> **INSTRUCTIONS FOR THE TASK**
Below are the entries; set down each of them exactly.

------

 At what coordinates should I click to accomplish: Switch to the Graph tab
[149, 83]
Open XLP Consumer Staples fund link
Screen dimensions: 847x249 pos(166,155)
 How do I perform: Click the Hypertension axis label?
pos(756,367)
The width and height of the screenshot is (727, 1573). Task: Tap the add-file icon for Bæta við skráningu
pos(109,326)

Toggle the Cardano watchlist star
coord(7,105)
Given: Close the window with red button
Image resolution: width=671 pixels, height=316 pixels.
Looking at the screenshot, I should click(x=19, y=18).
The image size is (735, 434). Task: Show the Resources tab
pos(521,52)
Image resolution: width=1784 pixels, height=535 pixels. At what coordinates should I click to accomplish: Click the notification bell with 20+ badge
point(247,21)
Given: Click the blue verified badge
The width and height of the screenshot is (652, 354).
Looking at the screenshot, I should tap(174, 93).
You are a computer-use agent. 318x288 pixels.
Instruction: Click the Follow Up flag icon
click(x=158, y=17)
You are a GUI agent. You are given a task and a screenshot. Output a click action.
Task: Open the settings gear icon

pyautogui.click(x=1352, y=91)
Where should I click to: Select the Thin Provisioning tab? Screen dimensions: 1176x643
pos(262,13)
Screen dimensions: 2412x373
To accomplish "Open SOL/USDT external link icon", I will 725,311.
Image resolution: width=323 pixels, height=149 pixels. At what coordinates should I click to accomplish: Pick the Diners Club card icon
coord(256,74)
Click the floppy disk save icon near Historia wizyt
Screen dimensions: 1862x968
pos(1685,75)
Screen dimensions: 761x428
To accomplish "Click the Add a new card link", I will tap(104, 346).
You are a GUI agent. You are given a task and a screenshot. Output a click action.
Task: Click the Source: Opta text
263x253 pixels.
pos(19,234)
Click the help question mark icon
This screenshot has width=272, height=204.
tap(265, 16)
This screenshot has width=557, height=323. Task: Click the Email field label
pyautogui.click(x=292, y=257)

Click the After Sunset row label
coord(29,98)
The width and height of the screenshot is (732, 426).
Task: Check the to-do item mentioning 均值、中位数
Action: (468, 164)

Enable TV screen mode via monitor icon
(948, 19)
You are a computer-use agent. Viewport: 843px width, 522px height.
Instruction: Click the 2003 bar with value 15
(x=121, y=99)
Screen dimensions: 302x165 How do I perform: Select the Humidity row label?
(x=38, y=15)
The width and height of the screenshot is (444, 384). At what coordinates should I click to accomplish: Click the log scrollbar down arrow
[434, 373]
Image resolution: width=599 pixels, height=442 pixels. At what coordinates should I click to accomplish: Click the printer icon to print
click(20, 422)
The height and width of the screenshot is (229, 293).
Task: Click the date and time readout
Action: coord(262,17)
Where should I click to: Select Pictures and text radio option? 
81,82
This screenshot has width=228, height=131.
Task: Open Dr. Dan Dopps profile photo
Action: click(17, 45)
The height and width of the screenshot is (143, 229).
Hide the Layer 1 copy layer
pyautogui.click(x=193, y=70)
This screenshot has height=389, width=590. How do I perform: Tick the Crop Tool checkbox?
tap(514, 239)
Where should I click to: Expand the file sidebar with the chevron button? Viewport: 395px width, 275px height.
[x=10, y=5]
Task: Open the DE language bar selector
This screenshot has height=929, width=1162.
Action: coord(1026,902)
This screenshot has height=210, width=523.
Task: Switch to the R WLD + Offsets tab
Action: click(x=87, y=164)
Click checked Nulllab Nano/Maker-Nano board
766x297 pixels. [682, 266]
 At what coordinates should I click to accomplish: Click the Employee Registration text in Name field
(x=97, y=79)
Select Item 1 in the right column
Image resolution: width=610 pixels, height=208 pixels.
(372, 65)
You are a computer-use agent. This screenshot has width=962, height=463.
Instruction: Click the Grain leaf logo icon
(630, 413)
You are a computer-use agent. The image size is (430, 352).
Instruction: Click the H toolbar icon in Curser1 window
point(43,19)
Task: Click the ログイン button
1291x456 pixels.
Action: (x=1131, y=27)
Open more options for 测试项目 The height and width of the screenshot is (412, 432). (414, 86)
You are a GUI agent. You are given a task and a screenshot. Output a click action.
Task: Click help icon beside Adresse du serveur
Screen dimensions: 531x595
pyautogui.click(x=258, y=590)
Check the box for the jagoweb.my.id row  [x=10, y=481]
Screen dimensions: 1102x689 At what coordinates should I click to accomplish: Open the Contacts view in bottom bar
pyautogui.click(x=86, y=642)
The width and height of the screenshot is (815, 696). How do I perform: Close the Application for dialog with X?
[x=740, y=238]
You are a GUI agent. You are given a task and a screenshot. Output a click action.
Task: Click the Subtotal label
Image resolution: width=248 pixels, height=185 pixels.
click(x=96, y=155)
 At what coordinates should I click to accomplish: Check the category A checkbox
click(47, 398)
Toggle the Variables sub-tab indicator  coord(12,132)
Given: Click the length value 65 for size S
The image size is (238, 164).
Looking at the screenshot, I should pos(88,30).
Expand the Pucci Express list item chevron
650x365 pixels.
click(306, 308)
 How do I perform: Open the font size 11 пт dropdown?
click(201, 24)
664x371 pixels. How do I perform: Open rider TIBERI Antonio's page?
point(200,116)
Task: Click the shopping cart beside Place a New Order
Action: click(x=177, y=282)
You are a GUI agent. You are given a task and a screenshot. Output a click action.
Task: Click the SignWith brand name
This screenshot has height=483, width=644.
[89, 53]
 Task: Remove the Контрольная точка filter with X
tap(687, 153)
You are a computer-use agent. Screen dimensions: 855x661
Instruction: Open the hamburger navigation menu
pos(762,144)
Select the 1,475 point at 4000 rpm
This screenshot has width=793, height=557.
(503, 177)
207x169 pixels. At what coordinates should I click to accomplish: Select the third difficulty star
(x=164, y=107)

------

> **TASK RESULT**
 At what coordinates should I click to accomplish: Switch to the Graph tab
[149, 83]
Open XLP Consumer Staples fund link
Screen dimensions: 847x249 pos(166,155)
 How do I perform: Click the Hypertension axis label?
pos(756,367)
The width and height of the screenshot is (727, 1573). Task: Tap the add-file icon for Bæta við skráningu
pos(109,326)

Toggle the Cardano watchlist star
coord(7,105)
Given: Close the window with red button
Image resolution: width=671 pixels, height=316 pixels.
Looking at the screenshot, I should click(x=19, y=18).
The image size is (735, 434). Task: Show the Resources tab
pos(521,52)
Image resolution: width=1784 pixels, height=535 pixels. At what coordinates should I click to accomplish: Click the notification bell with 20+ badge
point(247,21)
Given: Click the blue verified badge
The width and height of the screenshot is (652, 354).
Looking at the screenshot, I should tap(174, 93).
You are a computer-use agent. 318x288 pixels.
Instruction: Click the Follow Up flag icon
click(x=158, y=17)
You are a GUI agent. You are given a task and a screenshot. Output a click action.
Task: Open the settings gear icon

pyautogui.click(x=1352, y=91)
Where should I click to: Select the Thin Provisioning tab? Screen dimensions: 1176x643
pos(262,13)
Screen dimensions: 2412x373
To accomplish "Open SOL/USDT external link icon", I will 725,311.
Image resolution: width=323 pixels, height=149 pixels. At what coordinates should I click to accomplish: Pick the Diners Club card icon
coord(256,74)
Click the floppy disk save icon near Historia wizyt
Screen dimensions: 1862x968
pos(1685,75)
Screen dimensions: 761x428
To accomplish "Click the Add a new card link", I will tap(104, 346).
You are a GUI agent. You are given a task and a screenshot. Output a click action.
Task: Click the Source: Opta text
263x253 pixels.
pos(19,234)
Click the help question mark icon
This screenshot has width=272, height=204.
tap(265, 16)
This screenshot has width=557, height=323. Task: Click the Email field label
pyautogui.click(x=292, y=257)

Click the After Sunset row label
coord(29,98)
The width and height of the screenshot is (732, 426).
Task: Check the to-do item mentioning 均值、中位数
Action: (468, 164)

Enable TV screen mode via monitor icon
(948, 19)
You are a computer-use agent. Viewport: 843px width, 522px height.
Instruction: Click the 2003 bar with value 15
(x=121, y=99)
Screen dimensions: 302x165 How do I perform: Select the Humidity row label?
(x=38, y=15)
The width and height of the screenshot is (444, 384). At what coordinates should I click to accomplish: Click the log scrollbar down arrow
[434, 373]
Image resolution: width=599 pixels, height=442 pixels. At what coordinates should I click to accomplish: Click the printer icon to print
click(20, 422)
The height and width of the screenshot is (229, 293).
Task: Click the date and time readout
Action: coord(262,17)
Where should I click to: Select Pictures and text radio option? 
81,82
This screenshot has width=228, height=131.
Task: Open Dr. Dan Dopps profile photo
Action: click(17, 45)
The height and width of the screenshot is (143, 229).
Hide the Layer 1 copy layer
pyautogui.click(x=193, y=70)
This screenshot has height=389, width=590. How do I perform: Tick the Crop Tool checkbox?
tap(514, 239)
Where should I click to: Expand the file sidebar with the chevron button? Viewport: 395px width, 275px height.
[x=10, y=5]
Task: Open the DE language bar selector
This screenshot has height=929, width=1162.
Action: coord(1026,902)
This screenshot has height=210, width=523.
Task: Switch to the R WLD + Offsets tab
Action: click(x=87, y=164)
Click checked Nulllab Nano/Maker-Nano board
766x297 pixels. [682, 266]
 At what coordinates should I click to accomplish: Click the Employee Registration text in Name field
(x=97, y=79)
Select Item 1 in the right column
Image resolution: width=610 pixels, height=208 pixels.
(372, 65)
You are a computer-use agent. This screenshot has width=962, height=463.
Instruction: Click the Grain leaf logo icon
(630, 413)
You are a computer-use agent. The image size is (430, 352).
Instruction: Click the H toolbar icon in Curser1 window
point(43,19)
Task: Click the ログイン button
1291x456 pixels.
Action: (x=1131, y=27)
Open more options for 测试项目 The height and width of the screenshot is (412, 432). (414, 86)
You are a GUI agent. You are given a task and a screenshot. Output a click action.
Task: Click help icon beside Adresse du serveur
Screen dimensions: 531x595
pyautogui.click(x=258, y=590)
Check the box for the jagoweb.my.id row  [x=10, y=481]
Screen dimensions: 1102x689 At what coordinates should I click to accomplish: Open the Contacts view in bottom bar
pyautogui.click(x=86, y=642)
The width and height of the screenshot is (815, 696). How do I perform: Close the Application for dialog with X?
[x=740, y=238]
You are a GUI agent. You are given a task and a screenshot. Output a click action.
Task: Click the Subtotal label
Image resolution: width=248 pixels, height=185 pixels.
click(x=96, y=155)
 At what coordinates should I click to accomplish: Check the category A checkbox
click(47, 398)
Toggle the Variables sub-tab indicator  coord(12,132)
Given: Click the length value 65 for size S
The image size is (238, 164).
Looking at the screenshot, I should pos(88,30).
Expand the Pucci Express list item chevron
650x365 pixels.
click(306, 308)
 How do I perform: Open the font size 11 пт dropdown?
click(201, 24)
664x371 pixels. How do I perform: Open rider TIBERI Antonio's page?
point(200,116)
Task: Click the shopping cart beside Place a New Order
Action: click(x=177, y=282)
You are a GUI agent. You are given a task and a screenshot. Output a click action.
Task: Click the SignWith brand name
This screenshot has height=483, width=644.
[89, 53]
 Task: Remove the Контрольная точка filter with X
tap(687, 153)
You are a computer-use agent. Screen dimensions: 855x661
Instruction: Open the hamburger navigation menu
pos(762,144)
Select the 1,475 point at 4000 rpm
This screenshot has width=793, height=557.
(503, 177)
207x169 pixels. At what coordinates should I click to accomplish: Select the third difficulty star
(x=164, y=107)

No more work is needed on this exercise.